[Assigned task] Once you find the line containing "The height and width of the screenshot is (768, 1366)." in the data below, copy it and each following line exactly, up to and including the line containing "You are a computer-use agent. Screen dimensions: 690x427", and nothing else.

Pixel coordinate grounding data:

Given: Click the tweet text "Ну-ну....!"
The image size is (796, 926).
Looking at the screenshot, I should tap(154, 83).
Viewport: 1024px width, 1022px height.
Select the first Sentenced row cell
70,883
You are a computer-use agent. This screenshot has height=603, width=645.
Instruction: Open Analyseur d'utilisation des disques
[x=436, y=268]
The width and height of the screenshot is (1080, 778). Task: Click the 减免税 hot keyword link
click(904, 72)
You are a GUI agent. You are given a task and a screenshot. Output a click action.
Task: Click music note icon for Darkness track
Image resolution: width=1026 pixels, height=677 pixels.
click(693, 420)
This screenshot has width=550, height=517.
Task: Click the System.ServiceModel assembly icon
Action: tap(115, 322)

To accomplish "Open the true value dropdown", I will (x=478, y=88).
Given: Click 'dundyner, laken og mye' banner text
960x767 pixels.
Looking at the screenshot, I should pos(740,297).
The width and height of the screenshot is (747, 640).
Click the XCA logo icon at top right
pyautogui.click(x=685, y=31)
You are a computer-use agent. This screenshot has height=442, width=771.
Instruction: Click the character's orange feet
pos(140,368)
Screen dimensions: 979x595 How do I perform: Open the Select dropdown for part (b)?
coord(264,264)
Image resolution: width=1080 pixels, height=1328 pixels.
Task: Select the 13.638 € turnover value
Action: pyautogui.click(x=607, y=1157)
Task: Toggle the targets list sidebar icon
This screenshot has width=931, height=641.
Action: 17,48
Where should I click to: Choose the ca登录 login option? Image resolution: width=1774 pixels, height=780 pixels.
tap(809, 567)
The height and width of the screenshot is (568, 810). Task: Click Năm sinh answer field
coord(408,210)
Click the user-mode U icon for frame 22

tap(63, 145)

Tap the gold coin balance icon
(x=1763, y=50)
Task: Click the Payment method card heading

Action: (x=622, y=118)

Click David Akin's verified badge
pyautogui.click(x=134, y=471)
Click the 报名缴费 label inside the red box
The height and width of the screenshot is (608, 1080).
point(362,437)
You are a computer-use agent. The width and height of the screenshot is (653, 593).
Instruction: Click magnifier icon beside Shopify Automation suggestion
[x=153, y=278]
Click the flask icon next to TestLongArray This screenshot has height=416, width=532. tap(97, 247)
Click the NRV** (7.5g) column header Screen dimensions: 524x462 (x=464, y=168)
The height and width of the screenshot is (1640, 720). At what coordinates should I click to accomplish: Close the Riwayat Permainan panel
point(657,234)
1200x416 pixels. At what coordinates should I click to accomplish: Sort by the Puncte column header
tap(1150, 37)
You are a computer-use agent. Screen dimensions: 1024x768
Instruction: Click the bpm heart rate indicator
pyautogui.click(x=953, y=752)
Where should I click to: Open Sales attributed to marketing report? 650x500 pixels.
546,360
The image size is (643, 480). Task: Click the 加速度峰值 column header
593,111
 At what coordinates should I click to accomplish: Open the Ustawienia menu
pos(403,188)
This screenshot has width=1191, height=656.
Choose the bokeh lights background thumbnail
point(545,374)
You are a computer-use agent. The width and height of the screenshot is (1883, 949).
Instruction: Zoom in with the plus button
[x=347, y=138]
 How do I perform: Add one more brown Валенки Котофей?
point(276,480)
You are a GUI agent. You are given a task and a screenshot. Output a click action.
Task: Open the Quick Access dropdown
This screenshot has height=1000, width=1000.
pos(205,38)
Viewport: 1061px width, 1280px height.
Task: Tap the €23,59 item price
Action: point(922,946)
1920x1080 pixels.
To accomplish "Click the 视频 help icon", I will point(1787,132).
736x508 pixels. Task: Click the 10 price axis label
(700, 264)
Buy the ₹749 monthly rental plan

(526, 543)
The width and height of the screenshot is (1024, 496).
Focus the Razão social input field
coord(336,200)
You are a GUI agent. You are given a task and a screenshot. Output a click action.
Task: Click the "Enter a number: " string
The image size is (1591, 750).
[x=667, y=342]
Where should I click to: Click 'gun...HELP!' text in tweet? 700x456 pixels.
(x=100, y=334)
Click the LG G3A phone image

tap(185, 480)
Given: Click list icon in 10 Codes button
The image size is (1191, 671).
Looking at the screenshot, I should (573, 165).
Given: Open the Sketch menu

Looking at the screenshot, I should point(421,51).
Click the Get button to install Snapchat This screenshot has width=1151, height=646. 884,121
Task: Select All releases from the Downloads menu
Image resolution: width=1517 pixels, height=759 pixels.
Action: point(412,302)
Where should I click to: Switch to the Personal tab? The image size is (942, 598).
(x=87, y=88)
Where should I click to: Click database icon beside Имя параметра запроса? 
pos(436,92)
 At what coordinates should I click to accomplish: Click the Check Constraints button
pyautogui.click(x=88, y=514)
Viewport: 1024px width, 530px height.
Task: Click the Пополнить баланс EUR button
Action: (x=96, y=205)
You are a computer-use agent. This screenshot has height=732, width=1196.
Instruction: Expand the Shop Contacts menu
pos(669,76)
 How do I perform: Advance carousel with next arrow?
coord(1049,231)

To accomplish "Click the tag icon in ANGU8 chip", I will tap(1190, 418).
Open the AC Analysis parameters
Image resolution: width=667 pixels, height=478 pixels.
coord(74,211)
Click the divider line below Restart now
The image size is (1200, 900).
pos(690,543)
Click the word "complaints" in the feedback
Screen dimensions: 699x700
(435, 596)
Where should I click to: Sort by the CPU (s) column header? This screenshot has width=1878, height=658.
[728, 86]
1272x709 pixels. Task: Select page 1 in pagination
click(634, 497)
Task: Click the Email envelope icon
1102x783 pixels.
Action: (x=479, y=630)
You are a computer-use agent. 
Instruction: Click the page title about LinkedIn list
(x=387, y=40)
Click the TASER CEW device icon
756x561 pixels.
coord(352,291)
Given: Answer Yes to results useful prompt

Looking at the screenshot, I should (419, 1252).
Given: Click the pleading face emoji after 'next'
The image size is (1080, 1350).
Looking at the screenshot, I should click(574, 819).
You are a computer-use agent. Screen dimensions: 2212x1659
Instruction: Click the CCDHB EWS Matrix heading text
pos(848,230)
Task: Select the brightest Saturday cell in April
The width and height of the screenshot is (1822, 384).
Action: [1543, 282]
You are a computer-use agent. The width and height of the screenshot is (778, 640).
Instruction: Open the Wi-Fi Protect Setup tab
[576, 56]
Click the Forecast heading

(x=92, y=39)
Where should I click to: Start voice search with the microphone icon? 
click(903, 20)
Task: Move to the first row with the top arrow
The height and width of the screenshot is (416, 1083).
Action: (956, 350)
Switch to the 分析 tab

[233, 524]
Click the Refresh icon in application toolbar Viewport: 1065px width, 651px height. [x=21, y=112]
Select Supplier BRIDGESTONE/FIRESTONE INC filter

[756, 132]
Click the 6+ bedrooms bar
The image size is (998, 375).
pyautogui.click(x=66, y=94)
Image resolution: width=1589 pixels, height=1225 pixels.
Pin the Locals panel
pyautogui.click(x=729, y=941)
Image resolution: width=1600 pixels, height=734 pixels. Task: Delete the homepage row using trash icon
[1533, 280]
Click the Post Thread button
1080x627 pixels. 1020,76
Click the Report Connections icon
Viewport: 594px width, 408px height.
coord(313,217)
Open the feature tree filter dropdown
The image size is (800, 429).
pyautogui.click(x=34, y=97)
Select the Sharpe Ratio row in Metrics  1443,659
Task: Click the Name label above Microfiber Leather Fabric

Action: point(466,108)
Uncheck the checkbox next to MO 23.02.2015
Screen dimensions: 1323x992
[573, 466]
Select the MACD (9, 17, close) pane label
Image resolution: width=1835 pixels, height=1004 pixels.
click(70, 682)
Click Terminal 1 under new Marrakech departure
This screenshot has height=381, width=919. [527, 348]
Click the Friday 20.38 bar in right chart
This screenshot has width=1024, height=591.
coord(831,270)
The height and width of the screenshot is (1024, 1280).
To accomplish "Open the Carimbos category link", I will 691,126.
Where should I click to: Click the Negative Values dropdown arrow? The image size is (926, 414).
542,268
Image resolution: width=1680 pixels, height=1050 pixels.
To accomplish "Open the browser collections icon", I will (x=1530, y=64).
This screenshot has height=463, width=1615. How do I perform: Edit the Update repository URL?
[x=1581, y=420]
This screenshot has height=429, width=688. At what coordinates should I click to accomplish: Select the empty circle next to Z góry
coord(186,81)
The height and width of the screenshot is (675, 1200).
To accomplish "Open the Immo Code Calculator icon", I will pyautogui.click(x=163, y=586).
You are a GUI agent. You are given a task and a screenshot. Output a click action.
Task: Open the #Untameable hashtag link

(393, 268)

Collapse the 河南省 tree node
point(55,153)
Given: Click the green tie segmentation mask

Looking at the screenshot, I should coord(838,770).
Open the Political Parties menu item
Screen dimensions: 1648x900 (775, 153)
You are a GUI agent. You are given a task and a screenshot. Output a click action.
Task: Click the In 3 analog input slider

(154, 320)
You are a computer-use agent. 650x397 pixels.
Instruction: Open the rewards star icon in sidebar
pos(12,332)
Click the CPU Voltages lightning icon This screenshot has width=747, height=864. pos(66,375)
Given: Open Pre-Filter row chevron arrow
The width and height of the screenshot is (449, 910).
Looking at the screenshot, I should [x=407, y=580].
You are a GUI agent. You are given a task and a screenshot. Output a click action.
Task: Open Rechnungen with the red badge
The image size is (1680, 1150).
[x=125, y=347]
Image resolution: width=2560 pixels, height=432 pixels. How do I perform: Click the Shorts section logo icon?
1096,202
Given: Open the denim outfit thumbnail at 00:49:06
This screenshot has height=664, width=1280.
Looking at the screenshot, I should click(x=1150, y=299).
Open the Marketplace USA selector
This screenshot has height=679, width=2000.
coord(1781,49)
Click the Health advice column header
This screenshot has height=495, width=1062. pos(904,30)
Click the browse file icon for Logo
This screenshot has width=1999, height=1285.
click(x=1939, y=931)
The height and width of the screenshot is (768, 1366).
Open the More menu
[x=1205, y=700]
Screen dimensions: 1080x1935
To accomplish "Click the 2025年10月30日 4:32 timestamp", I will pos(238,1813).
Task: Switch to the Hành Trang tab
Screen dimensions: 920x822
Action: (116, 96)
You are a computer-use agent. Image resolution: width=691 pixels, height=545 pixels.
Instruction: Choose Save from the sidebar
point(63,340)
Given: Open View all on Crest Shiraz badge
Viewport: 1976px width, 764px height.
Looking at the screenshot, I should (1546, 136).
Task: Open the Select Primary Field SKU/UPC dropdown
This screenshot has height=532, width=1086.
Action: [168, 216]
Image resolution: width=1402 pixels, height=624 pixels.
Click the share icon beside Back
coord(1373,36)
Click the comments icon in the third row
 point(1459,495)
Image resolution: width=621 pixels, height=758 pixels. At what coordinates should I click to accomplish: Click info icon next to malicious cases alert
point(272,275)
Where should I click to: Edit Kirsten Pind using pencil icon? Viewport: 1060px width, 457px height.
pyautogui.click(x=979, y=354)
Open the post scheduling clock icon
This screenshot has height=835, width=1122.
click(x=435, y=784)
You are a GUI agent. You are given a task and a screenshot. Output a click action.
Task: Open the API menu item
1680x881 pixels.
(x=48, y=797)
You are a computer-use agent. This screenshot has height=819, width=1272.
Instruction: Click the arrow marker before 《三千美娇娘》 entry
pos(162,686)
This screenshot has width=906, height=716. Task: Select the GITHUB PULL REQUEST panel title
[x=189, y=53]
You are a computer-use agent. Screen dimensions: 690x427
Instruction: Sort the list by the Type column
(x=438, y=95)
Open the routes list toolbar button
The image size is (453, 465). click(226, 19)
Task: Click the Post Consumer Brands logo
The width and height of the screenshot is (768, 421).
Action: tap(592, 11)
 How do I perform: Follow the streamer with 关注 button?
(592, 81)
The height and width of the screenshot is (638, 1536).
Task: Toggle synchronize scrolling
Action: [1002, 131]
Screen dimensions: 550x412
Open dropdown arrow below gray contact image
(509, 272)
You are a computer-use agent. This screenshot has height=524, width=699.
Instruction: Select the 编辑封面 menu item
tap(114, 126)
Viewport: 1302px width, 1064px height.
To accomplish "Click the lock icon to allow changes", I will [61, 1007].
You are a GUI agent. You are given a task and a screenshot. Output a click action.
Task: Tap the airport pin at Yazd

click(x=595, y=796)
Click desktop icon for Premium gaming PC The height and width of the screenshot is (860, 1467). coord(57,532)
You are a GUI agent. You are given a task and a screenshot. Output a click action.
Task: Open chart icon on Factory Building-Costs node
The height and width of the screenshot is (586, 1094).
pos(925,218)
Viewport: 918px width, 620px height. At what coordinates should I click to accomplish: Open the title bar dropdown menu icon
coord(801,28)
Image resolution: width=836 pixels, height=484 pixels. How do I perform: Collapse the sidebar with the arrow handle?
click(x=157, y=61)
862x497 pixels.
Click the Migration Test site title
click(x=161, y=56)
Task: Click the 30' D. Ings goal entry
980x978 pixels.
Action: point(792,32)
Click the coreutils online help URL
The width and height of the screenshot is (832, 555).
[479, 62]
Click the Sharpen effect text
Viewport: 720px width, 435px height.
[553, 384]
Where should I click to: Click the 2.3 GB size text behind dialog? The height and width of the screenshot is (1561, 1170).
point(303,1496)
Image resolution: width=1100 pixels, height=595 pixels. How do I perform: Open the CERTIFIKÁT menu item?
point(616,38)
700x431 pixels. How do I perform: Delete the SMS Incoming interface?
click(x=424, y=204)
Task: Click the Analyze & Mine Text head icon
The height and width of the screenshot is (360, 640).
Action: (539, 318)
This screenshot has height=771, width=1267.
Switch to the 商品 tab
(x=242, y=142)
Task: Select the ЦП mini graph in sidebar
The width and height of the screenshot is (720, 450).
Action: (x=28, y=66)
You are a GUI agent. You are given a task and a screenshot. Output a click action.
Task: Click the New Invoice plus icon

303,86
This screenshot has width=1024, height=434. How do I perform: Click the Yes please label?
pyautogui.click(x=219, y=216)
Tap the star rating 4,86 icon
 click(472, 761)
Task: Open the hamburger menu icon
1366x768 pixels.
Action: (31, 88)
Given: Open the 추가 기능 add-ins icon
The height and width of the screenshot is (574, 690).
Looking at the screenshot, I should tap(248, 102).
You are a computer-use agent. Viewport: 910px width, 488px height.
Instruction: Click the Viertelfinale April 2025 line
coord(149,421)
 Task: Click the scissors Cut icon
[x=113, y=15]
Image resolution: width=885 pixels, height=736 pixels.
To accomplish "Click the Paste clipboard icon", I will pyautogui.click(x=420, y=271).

[Response area]
The height and width of the screenshot is (768, 1366).
Open the More menu
[x=1205, y=700]
Screen dimensions: 1080x1935
To accomplish "Click the 2025年10月30日 4:32 timestamp", I will pos(238,1813).
Task: Switch to the Hành Trang tab
Screen dimensions: 920x822
Action: (116, 96)
You are a computer-use agent. Image resolution: width=691 pixels, height=545 pixels.
Instruction: Choose Save from the sidebar
point(63,340)
Given: Open View all on Crest Shiraz badge
Viewport: 1976px width, 764px height.
Looking at the screenshot, I should (1546, 136).
Task: Open the Select Primary Field SKU/UPC dropdown
This screenshot has height=532, width=1086.
Action: [168, 216]
Image resolution: width=1402 pixels, height=624 pixels.
Click the share icon beside Back
coord(1373,36)
Click the comments icon in the third row
 point(1459,495)
Image resolution: width=621 pixels, height=758 pixels. At what coordinates should I click to accomplish: Click info icon next to malicious cases alert
point(272,275)
Where should I click to: Edit Kirsten Pind using pencil icon? Viewport: 1060px width, 457px height.
pyautogui.click(x=979, y=354)
Open the post scheduling clock icon
This screenshot has height=835, width=1122.
click(x=435, y=784)
You are a GUI agent. You are given a task and a screenshot. Output a click action.
Task: Open the API menu item
1680x881 pixels.
(x=48, y=797)
You are a computer-use agent. This screenshot has height=819, width=1272.
Instruction: Click the arrow marker before 《三千美娇娘》 entry
pos(162,686)
This screenshot has width=906, height=716. Task: Select the GITHUB PULL REQUEST panel title
[x=189, y=53]
You are a computer-use agent. Screen dimensions: 690x427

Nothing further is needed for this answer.